Alejandro Magnone’s drama, Subte: Polska (May 6 & May 14), revolves around Tadeusz Goldberg (Hector Bidonde), a 90-year-old Polish Jewish veteran of the Spanish Civil War living in Buenos Aires. As he glances back in time, he compares the frailties of old age with his youthful sexual encounters. This juxtaposition, a source of pride and frustration, renders him crotchety and bold. He complains his pills aren’t effective any more. He says he’s open to taking Viagara. He stresses the importance of having an erection, much to the bemusement of the doctors attending to him at a hospital.

As the days pass, he shows off his mental prowess in chess, a game in which he was once a champion. And he visits the grave of a friend who fought alongside him in Spain.

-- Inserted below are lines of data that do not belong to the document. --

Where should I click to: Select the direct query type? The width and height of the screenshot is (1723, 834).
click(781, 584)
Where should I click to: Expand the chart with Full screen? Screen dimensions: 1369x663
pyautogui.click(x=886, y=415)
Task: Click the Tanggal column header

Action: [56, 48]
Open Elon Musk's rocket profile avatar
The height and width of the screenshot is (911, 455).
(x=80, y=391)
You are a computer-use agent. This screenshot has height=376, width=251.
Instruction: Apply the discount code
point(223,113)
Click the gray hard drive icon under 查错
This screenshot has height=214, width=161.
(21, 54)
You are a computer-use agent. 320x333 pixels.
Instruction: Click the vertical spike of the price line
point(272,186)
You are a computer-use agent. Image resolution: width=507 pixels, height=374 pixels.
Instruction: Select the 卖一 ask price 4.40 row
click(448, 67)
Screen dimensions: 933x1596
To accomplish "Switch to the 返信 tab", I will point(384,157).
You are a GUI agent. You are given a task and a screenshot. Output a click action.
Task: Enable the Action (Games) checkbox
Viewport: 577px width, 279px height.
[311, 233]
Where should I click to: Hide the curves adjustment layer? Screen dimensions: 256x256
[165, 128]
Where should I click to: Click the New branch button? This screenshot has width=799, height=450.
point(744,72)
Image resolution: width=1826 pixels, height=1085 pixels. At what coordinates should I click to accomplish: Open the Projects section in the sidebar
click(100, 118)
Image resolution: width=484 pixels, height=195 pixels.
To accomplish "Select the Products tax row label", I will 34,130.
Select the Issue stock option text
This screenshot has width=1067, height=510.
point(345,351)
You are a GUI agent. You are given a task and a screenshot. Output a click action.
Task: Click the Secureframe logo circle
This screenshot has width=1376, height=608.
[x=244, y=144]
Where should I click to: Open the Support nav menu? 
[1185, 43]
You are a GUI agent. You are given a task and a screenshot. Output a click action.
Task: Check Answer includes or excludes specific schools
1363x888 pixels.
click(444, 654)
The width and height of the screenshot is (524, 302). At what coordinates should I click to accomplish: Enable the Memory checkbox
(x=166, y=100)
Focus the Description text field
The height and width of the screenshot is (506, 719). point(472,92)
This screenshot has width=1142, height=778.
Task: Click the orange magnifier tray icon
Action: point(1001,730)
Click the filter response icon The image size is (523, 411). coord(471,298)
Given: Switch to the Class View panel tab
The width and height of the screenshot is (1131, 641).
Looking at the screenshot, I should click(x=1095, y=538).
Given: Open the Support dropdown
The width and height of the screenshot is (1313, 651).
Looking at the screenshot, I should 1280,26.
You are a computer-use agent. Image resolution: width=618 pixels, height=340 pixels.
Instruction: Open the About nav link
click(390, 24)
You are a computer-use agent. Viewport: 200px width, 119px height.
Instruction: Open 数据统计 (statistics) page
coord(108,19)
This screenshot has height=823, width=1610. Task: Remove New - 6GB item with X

Spain is the leitmotif that runs through this contemplative Argentinian film. In a series of flashbacks, Goldberg’s experiences in Spain, particularly his love affair with a young Spanish woman, appear and reappear. Goldberg’s mind also races back to his early years in Buenos Aires when he was a subway worker.

As he reminisces, he talks about a girlfriend in Poland whom he lost touch with long ago and explains why, as a Jew and a communist, he was unable to return to Poland in the late 1930s. Recalling the murder of his family during the Holocaust, Goldberg says he settled in Argentina to banish this tragedy from his thoughts.

Subte: Polska reminds viewers that past and present do not necessarily coexist harmoniously.